● **TEXT PROVIDED**
BEGIN

Dr. Burzynski discovered peptides and amino acid derivatives in the human body that control cancer, not by destroying cancer cells but by correcting them. He named these substances antineoplastons.
Antineoplastons are nontoxic substances that have shown to be a promising therapy for difficult-to-treat brain cancers, low- and intermediate-grade non-Hodgkin's lymphoma, and many common types of solid tumors. Note: Antineoplastons have not been approved by the Food and Drug Administration as safe and effective for the treatment of any disease or condition. However, clinical trials are under way on this treatment.
Dr. Burzynski has been approved by the Food and Drug Administration as Principal Investigator in over 70 clinical trial studies. These studies encompass a wide range of cancer types in both children and adults. However, he is best known for treating brain cancer.
After 25 years of experimentation, the outlook for antineoplastons in the treatment of cancer has never been brighter. However, Dr. Burzynski advises that the treatment is still considered experimental, and that no promises of effectiveness can be made.
All residents of the United States must participate and be treated under a current FDA-approved clinical trial or Special Exception. Residents of most other countries must receive FDA permission to ship antineoplastons to that country. All patients are treated on an outpatient basis. The treatment is self-administered and normally free of serious side effects.
Currently there is legislation underway to allow for choice of therapy in treating ones cancer that resulted from Thomas Navarro being denied treatment at Burzynski's clinic.
Mechanism of Action
Dr. Burzynski sees cancer as a disease of cellular information processing. Antineoplastons seem to correct the program inside the cell and can change a cancerous cell back to a normal cell. Dr. Burzynski described a study carried out at the Department of Pathology for the Department of Defense in Bethesda, Maryland. The study showed that using antineoplaston AS2-1 in tissue culture caused cancer cells to change back into normal cells after approximately two to three days. (1)
Healthy cells specialize as they develop. After a specific number of cellular divisions, these specialized cells are programmed to die. Cancer cells, due to incorrect programming, undergo uncontrolled cellular proliferation. They keep multiplying without limit until they finally kill the patient. Dr. Burzynski has postulated that antineoplastons reprogram cancer cells so they behave like normal cells, with a limited life span.
The antineoplastons have to be administered continually and for a long enough time to allow the previously cancerous cells to go through their life cycle to cellular death. If the therapy is slowed down or stopped too soon, the cell (which still has an incorrect program) will start behaving like a cancerous cell again.
Since antineoplastons occur normally in humans but are present in low levels in cancer patients, Dr. Burzynski believes that testing the level of antineoplastons can be used to diagnose cancer in the future.

END

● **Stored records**
BEGIN

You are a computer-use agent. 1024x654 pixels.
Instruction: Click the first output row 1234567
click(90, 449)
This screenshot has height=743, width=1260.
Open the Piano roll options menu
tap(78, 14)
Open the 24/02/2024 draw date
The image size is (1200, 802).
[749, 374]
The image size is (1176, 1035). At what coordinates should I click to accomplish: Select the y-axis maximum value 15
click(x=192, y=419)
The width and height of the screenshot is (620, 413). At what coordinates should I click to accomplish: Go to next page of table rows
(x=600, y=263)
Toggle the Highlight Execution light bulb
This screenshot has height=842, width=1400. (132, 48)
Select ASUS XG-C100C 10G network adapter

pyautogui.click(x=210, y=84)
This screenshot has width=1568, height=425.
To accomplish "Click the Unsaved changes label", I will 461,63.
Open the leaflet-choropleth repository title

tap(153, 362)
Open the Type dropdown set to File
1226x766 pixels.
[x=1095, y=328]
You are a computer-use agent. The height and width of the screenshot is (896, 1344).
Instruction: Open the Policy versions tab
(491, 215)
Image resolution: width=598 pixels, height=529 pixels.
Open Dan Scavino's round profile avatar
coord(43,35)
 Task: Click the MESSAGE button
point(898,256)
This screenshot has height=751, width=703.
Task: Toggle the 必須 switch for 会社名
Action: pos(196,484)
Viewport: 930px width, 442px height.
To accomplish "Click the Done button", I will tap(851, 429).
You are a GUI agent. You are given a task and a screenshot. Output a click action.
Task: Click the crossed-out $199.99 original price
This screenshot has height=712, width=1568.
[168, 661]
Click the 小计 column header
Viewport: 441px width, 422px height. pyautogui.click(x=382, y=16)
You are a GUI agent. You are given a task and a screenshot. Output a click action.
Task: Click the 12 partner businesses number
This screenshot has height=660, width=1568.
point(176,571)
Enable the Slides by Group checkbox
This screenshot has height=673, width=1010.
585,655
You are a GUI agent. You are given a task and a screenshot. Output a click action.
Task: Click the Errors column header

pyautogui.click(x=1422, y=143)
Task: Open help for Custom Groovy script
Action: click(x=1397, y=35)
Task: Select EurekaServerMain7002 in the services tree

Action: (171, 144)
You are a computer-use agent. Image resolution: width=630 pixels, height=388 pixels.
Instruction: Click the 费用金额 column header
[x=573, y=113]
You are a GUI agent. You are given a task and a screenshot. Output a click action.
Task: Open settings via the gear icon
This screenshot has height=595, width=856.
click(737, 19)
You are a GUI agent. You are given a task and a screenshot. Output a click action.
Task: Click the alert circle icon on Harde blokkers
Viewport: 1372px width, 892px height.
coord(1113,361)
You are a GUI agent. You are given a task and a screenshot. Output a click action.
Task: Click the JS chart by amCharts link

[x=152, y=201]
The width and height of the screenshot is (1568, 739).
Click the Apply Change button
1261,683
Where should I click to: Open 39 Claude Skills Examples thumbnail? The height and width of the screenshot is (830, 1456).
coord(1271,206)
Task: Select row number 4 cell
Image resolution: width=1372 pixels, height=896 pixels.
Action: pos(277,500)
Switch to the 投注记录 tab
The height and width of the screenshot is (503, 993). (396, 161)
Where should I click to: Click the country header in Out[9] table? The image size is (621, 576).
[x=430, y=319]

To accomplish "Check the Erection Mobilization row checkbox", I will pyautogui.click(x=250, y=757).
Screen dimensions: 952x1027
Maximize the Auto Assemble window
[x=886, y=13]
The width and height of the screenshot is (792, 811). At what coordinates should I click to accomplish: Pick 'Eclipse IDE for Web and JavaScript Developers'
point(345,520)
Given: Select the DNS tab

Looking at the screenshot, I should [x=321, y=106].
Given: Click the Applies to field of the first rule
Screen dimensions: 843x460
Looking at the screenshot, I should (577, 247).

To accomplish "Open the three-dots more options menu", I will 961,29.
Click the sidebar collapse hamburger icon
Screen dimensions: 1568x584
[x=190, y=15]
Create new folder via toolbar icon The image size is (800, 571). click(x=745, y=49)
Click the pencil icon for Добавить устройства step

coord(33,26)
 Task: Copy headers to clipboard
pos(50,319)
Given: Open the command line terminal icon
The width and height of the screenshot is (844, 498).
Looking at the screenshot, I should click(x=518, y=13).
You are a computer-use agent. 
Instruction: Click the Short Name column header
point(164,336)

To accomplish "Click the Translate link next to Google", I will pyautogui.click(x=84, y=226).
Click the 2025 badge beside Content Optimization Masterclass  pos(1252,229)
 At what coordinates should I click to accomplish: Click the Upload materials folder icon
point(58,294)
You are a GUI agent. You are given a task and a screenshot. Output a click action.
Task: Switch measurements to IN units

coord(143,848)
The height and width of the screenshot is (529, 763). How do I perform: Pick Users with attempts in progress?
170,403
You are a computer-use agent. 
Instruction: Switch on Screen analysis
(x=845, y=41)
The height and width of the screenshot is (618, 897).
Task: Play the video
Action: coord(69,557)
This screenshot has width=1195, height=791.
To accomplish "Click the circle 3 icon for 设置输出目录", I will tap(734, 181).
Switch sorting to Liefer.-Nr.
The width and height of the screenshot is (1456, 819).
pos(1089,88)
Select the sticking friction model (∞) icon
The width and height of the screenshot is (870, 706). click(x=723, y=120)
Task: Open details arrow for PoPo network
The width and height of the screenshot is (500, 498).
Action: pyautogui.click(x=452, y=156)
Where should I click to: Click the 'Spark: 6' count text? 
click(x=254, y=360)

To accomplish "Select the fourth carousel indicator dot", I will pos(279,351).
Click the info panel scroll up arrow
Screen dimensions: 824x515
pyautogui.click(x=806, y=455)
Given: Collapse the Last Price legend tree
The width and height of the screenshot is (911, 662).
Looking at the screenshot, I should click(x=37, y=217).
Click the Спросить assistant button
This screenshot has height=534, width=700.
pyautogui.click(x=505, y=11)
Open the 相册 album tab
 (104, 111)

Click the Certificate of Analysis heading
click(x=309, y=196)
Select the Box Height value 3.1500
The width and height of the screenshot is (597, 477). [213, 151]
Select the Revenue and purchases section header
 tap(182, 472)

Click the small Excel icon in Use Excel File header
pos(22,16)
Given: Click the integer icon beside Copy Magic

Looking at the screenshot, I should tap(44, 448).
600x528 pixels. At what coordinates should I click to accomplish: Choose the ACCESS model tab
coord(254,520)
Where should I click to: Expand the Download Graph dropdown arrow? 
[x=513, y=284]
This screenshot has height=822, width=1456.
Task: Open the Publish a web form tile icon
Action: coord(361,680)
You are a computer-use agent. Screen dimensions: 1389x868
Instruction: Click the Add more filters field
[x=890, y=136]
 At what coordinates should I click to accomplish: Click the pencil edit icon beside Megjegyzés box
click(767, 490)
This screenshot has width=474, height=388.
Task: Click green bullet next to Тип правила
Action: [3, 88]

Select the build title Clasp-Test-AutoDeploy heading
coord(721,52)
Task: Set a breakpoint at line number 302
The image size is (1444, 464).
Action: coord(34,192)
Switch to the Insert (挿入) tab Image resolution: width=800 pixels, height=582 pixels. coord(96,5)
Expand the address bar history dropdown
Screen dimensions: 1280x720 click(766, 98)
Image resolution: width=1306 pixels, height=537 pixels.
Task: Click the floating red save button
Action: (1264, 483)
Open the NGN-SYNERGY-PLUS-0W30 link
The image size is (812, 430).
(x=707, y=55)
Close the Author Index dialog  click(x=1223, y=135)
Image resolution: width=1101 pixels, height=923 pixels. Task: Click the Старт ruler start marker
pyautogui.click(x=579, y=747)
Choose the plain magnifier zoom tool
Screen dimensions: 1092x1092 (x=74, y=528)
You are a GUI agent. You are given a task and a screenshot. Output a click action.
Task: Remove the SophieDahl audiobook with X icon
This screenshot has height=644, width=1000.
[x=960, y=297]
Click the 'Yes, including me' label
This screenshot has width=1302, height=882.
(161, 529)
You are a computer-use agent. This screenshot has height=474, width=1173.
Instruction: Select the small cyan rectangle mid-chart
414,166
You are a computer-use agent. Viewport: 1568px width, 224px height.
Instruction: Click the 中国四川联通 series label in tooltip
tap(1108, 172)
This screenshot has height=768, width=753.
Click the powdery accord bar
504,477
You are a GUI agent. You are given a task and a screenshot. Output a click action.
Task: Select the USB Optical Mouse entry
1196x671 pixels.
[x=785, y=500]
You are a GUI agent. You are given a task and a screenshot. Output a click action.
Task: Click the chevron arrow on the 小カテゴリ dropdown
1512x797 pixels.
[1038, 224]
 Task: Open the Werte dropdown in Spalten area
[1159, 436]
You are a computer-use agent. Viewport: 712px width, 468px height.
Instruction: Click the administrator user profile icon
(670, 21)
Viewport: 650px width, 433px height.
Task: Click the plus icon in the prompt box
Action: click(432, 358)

END

● **EXERCISE TASKS**
(a) In the antineoplaston text, how long did antineoplaston AS2-1 take in tissue culture to change cancer cells back into normal cells?
(b) Quote the antineoplaston text, starting at "Dr. Burzynski discovered" and ending at "these substances antineoplastons.".
Work from the antineoplaston text alone.

● **RESPONSES BY TASK**
(a) Approximately two to three days.

(b)
Dr. Burzynski discovered peptides and amino acid derivatives in the human body that control cancer, not by destroying cancer cells but by correcting them. He named these substances antineoplastons.